Bastonário vai ao Brasil para tentar superar o "silêncio ensurdecedor" a que se remeteram os responsáveis brasileiros.

Mais de um ano depois de ter assinado o primeiro de dois acordos para o reconhecimento das licenciaturas de engenheiros portugueses, o Brasil não só mantém o impedimento à entrada dos profissionais como foge a explicar a razão por que recuou em relação aos compromissos firmados. A acusação é do bastonário da Ordem dos Engenheiros (OE), Carlos Matias Ramos, admitindo que este é o assunto "mais constrangedor" do seu mandato.

Em Novembro de 2011, a OE e a sua congénere brasileira, a Confea, assinaram em Coimbra um acordo de reconhecimento mútuo. Na presença do primeiro-ministro, Passos Coelho, "o acordo permitia o exercício profissional dos engenheiros inscritos na Ordem, aproveitando uma lei de 1966 que possibilitava o registo temporário, período durante o qual o diploma português seria reconhecido por uma universidade brasileira", diz em entrevista ao PÚBLICO.

O acordo estabelecia ainda o prazo de seis meses para a definição dos critérios e para a sua entrada em vigor. "Era taxativo e eu acreditei que era possível", afirma Matias Ramos. A Confea, responsável pelo registo dos profissionais, mudou entretanto de presidente e aparentemente de opinião. "Houve nitidamente um travão" e "entrou-se numa cadeia sem fim", denuncia o bastonário.

Ao fim dos seis meses, Matias Ramos diz ter recebido cartas da Confea a alegar dificuldades e a pedir a prorrogação por mais seis meses. Ao fim desse tempo, recebeu um "silêncio ensurdecedor".

Em Outubro passado, um novo acordo foi assinado já não entre as ordens, mas entre as cúpulas de reitores dos dois países. Matias Ramos diz ter acreditado neste segundo acordo, até que reparou que estabelecia mais um prazo, este de dois meses. Recorda que "eram duas folhas A4 com os princípios orientadores do reconhecimento mútuo de diplomas". A iniciativa dos reitores surgia como uma "cereja no topo do bolo", mas, passados os dois meses, repete-se o silêncio.

Nesse mesmo mês, em Outubro, realizou-se em Lisboa o I Congresso de Engenheiros de Língua Portuguesa. Apesar dos convites da OE, o actual presidente da Confea não compareceu. Por essa altura, já o ministro dos Negócios Estrangeiros, Paulo Portas, se tinha encontrado com o ministro brasileiro da Educação, Aloísio Mercadante, em Brasília, para pedir o reconhecimento dos diplomas.

O bastonário não poupa críticas ao "país dito irmão": "Apresentam-nos a preocupação de travar a entrada de engenheiros portugueses com argumentos sequer inteligíveis, como o de que podemos "invadir o Brasil". Imagine-se, com a dimensão que temos!"

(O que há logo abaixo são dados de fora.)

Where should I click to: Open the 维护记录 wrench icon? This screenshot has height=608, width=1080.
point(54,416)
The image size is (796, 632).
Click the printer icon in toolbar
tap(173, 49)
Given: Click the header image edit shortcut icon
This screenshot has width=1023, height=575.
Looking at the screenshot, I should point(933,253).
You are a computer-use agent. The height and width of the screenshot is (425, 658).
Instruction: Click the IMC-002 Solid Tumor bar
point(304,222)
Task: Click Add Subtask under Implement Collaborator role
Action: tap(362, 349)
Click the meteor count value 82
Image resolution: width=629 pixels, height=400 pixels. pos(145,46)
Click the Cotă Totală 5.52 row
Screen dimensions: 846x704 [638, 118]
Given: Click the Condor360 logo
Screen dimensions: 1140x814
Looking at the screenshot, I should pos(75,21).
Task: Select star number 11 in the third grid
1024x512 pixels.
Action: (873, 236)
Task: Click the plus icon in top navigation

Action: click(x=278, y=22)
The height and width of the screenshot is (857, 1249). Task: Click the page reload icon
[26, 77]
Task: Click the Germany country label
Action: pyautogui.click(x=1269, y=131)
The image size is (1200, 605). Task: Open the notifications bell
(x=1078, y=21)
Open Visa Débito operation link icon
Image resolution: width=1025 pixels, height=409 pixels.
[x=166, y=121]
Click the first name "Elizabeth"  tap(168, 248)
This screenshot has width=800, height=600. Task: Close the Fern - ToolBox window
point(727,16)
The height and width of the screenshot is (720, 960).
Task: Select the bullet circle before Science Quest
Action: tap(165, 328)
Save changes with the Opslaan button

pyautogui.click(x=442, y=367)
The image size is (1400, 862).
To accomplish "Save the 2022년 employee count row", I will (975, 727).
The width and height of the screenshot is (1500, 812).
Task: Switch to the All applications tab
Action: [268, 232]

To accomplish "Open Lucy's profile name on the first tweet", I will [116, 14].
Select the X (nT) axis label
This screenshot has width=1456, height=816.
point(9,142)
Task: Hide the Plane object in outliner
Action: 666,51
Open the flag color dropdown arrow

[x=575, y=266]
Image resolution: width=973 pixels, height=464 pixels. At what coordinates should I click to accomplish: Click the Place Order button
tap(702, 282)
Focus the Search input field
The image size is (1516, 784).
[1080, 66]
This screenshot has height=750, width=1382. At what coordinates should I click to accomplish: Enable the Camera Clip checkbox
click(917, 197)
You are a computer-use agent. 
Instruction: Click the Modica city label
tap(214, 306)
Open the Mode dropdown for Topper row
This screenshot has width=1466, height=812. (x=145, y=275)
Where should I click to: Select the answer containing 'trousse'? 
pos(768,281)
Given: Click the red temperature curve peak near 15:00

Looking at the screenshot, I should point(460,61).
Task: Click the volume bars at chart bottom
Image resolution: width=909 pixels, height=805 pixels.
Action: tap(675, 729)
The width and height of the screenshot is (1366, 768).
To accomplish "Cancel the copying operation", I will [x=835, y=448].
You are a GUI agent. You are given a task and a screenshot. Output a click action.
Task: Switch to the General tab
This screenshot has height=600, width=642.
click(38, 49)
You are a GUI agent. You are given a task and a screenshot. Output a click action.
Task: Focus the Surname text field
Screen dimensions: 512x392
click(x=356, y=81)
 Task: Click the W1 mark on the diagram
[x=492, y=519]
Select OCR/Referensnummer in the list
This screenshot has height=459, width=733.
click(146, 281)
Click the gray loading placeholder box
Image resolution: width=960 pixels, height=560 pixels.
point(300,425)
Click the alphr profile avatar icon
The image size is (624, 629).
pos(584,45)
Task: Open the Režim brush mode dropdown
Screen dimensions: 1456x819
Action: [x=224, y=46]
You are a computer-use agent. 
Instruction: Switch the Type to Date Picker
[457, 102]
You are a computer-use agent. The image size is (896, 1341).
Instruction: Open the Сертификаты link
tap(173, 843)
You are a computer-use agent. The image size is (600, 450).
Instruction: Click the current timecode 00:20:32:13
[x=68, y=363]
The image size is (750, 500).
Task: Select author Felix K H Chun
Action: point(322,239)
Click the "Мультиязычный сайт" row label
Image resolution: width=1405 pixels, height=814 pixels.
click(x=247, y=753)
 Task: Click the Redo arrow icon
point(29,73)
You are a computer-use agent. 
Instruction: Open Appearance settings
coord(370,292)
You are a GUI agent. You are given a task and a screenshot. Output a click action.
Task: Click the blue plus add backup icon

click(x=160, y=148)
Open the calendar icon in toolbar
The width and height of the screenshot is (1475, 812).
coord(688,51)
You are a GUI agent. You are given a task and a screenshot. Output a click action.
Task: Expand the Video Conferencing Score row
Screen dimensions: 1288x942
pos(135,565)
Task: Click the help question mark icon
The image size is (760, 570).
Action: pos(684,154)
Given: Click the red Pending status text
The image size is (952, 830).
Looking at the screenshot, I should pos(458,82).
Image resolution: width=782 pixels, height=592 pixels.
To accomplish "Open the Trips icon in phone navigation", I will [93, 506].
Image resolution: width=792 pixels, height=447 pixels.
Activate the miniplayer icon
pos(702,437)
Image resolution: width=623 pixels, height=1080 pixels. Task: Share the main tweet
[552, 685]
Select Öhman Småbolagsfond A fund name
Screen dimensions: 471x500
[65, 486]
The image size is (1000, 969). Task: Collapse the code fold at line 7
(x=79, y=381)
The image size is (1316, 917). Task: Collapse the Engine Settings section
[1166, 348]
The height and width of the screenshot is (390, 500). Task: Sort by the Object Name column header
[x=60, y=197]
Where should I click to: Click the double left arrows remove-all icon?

O Governo brasileiro admitiu que as necessidades do país apontavam para 80 mil engenheiros. Dos 47 mil engenheiros portugueses inscritos na OE, 19 mil são civis, a disciplina mais afectada por este desentendimento. "Mesmo que 10% dos engenheiros civis portugueses fossem para o Brasil, seriam apenas 1900", sublinha Matias Ramos, assinalando que, em contrapartida, os 354 engenheiros brasileiros reconhecidos em Portugal são um número "proporcionalmente superior".

No último ano, o vice-presidente da OE foi também ao Brasil por duas vezes, mas sem sucesso.

Matias Ramos, em fim de mandato e de novo candidato assumido, ilustra o que considera ser "uma cadeia sem fim" de bloqueios. Um engenheiro português, licenciado no Instituto Superior Técnico, com 18 anos de profissão, solicitou reconhecimento de diploma no Brasil. Foi-lhe exigido que voltasse à universidade para fazer 13 cadeiras em 60 dias, sob a superintendência de um júri e sem hipótese de alargar o prazo. Perante esta exigência legal, invocada pelas autoridades brasileiras, Matias Ramos responde que o impedimento pode ser "legal, mas é imoral".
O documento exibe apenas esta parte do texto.